▸ **Task brief**:
Please copy the lines of the listing below word for word, starting at the line that contains "This screenshot has width=900, height=506." and ending at the line that contains "Looking at the screenshot, I should point(695,40).", with both of those lines included.

▸ **Dataset excerpt**:

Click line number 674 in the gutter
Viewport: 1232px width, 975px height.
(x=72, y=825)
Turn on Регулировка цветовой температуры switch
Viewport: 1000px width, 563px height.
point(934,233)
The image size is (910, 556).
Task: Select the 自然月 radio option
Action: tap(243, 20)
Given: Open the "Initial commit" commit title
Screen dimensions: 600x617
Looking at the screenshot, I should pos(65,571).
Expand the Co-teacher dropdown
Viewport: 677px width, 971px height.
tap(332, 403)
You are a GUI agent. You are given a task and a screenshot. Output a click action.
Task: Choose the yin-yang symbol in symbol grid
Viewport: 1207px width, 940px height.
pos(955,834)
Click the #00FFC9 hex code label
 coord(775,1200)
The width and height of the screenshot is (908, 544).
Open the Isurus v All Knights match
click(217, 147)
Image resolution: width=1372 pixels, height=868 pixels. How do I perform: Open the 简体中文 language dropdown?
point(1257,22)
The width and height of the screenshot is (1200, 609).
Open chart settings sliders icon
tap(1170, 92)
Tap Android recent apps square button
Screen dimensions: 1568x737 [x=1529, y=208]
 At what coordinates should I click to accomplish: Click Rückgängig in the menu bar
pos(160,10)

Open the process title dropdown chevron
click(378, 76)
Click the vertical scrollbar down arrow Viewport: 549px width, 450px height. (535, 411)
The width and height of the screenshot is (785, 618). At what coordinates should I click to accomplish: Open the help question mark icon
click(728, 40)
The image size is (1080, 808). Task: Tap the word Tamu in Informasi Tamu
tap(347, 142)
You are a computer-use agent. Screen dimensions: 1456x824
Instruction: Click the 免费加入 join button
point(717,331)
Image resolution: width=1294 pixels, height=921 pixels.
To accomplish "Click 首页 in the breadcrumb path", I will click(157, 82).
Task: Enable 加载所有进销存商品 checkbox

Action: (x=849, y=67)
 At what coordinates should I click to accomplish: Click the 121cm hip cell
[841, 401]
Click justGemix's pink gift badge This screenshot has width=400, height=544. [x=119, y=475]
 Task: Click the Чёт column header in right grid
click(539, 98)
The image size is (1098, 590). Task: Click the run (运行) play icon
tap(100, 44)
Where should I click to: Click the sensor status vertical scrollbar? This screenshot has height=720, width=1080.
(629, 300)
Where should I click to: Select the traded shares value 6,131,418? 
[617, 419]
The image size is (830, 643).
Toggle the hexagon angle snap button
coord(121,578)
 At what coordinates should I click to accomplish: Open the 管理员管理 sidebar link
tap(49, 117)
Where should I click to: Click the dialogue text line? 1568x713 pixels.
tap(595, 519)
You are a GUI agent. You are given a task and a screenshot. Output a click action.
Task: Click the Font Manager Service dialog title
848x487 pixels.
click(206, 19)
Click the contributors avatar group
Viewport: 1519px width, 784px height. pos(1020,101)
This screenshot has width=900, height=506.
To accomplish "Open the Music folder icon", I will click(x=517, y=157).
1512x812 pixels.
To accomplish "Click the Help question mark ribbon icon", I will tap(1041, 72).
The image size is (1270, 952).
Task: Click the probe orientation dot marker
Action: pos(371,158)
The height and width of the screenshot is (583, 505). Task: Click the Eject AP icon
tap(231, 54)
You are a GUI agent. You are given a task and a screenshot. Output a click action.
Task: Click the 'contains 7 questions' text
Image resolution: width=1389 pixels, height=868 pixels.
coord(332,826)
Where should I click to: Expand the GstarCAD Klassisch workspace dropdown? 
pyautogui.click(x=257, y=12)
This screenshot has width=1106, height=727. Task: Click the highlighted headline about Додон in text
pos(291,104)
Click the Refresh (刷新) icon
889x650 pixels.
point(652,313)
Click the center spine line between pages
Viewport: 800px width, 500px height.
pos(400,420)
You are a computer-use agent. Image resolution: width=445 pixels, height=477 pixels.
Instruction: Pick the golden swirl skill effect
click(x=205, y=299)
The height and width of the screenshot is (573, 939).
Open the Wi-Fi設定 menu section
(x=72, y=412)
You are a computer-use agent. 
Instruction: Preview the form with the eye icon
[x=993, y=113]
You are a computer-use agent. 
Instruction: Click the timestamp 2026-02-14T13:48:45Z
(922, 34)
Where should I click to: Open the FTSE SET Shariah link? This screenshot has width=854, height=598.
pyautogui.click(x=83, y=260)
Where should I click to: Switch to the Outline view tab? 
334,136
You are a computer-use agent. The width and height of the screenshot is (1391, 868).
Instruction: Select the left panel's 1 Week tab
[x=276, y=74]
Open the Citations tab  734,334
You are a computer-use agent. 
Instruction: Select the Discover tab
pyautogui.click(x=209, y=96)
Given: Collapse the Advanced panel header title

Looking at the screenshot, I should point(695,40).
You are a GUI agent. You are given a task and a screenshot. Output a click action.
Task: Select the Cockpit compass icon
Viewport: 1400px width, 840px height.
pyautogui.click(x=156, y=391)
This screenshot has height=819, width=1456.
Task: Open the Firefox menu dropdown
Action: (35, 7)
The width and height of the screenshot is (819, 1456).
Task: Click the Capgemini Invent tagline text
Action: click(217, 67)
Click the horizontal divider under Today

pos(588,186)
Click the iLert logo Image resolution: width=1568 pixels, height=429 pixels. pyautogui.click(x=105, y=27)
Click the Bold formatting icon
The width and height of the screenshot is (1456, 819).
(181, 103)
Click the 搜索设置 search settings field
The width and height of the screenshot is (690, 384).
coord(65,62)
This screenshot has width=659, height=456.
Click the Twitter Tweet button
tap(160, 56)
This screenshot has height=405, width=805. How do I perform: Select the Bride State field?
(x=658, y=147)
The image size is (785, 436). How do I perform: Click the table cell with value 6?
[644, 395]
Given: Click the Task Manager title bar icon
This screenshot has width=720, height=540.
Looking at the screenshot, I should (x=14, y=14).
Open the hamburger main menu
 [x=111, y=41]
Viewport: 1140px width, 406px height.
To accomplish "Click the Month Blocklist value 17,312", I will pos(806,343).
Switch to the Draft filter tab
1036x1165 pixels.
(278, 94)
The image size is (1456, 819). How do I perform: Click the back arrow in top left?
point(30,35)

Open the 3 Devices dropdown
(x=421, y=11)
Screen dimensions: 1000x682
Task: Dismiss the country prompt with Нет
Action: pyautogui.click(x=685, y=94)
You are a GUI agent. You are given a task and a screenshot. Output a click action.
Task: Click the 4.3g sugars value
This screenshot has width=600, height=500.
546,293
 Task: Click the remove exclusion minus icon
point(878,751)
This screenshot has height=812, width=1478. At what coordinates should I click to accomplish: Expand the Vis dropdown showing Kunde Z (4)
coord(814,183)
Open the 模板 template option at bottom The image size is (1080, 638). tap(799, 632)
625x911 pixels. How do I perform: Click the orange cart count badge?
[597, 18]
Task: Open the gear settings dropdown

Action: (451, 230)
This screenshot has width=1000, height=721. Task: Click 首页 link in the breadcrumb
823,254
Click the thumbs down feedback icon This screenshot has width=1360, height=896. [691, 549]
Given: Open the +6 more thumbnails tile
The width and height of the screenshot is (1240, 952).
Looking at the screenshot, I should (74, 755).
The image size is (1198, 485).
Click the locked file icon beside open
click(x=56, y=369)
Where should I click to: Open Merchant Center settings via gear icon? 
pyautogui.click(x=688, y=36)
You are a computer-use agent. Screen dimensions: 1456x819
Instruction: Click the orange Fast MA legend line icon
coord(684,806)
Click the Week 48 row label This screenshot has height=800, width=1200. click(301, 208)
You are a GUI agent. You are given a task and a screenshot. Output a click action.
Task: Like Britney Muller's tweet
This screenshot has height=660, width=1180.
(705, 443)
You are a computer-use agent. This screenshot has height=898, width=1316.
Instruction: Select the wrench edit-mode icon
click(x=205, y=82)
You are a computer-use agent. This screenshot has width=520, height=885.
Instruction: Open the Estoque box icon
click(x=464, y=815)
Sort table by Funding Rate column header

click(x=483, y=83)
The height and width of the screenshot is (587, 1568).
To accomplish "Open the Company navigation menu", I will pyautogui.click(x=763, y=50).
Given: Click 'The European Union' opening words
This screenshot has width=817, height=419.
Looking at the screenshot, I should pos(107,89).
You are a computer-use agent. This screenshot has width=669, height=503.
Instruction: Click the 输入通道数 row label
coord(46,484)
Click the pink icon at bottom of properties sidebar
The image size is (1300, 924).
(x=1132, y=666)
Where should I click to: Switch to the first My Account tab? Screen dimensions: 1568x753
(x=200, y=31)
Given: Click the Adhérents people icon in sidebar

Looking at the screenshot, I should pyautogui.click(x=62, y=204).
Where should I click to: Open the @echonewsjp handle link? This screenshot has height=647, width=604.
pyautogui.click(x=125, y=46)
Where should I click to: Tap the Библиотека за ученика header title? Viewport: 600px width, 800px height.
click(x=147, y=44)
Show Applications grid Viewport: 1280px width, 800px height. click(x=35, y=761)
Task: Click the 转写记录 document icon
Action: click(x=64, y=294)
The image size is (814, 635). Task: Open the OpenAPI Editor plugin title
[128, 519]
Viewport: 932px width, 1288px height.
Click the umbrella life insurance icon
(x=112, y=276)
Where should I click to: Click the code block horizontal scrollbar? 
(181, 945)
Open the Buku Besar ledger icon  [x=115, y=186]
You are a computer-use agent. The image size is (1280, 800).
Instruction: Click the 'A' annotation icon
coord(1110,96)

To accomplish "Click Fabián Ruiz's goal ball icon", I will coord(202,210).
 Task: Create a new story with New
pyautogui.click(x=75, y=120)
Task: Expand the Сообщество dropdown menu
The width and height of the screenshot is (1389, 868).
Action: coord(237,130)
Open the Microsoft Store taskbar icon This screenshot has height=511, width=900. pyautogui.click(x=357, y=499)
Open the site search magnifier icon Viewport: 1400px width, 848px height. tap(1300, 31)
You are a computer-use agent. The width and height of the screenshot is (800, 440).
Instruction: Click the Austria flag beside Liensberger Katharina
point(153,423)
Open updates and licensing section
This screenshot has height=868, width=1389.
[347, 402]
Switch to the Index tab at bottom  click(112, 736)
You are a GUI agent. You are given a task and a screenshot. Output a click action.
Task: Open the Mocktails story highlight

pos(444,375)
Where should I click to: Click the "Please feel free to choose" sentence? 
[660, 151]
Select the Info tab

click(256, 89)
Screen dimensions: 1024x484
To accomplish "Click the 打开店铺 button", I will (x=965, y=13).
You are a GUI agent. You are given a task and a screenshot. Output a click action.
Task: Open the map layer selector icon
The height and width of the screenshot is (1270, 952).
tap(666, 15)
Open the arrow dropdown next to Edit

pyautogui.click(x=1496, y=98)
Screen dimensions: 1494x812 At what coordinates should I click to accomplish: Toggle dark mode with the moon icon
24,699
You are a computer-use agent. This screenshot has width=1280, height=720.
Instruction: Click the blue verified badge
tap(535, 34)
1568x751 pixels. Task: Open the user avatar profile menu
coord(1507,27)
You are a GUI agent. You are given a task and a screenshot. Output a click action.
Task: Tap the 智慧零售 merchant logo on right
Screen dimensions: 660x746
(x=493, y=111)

▸ **Answer to this problem**:
This screenshot has width=900, height=506.
To accomplish "Open the Music folder icon", I will click(x=517, y=157).
1512x812 pixels.
To accomplish "Click the Help question mark ribbon icon", I will tap(1041, 72).
The image size is (1270, 952).
Task: Click the probe orientation dot marker
Action: pos(371,158)
The height and width of the screenshot is (583, 505). Task: Click the Eject AP icon
tap(231, 54)
You are a GUI agent. You are given a task and a screenshot. Output a click action.
Task: Click the 'contains 7 questions' text
Image resolution: width=1389 pixels, height=868 pixels.
coord(332,826)
Where should I click to: Expand the GstarCAD Klassisch workspace dropdown? 
pyautogui.click(x=257, y=12)
This screenshot has width=1106, height=727. Task: Click the highlighted headline about Додон in text
pos(291,104)
Click the Refresh (刷新) icon
889x650 pixels.
point(652,313)
Click the center spine line between pages
Viewport: 800px width, 500px height.
pos(400,420)
You are a computer-use agent. Image resolution: width=445 pixels, height=477 pixels.
Instruction: Pick the golden swirl skill effect
click(x=205, y=299)
The height and width of the screenshot is (573, 939).
Open the Wi-Fi設定 menu section
(x=72, y=412)
You are a computer-use agent. 
Instruction: Preview the form with the eye icon
[x=993, y=113]
You are a computer-use agent. 
Instruction: Click the timestamp 2026-02-14T13:48:45Z
(922, 34)
Where should I click to: Open the FTSE SET Shariah link? This screenshot has width=854, height=598.
pyautogui.click(x=83, y=260)
Where should I click to: Switch to the Outline view tab? 
334,136
You are a computer-use agent. The width and height of the screenshot is (1391, 868).
Instruction: Select the left panel's 1 Week tab
[x=276, y=74]
Open the Citations tab  734,334
You are a computer-use agent. 
Instruction: Select the Discover tab
pyautogui.click(x=209, y=96)
Given: Collapse the Advanced panel header title

Looking at the screenshot, I should point(695,40).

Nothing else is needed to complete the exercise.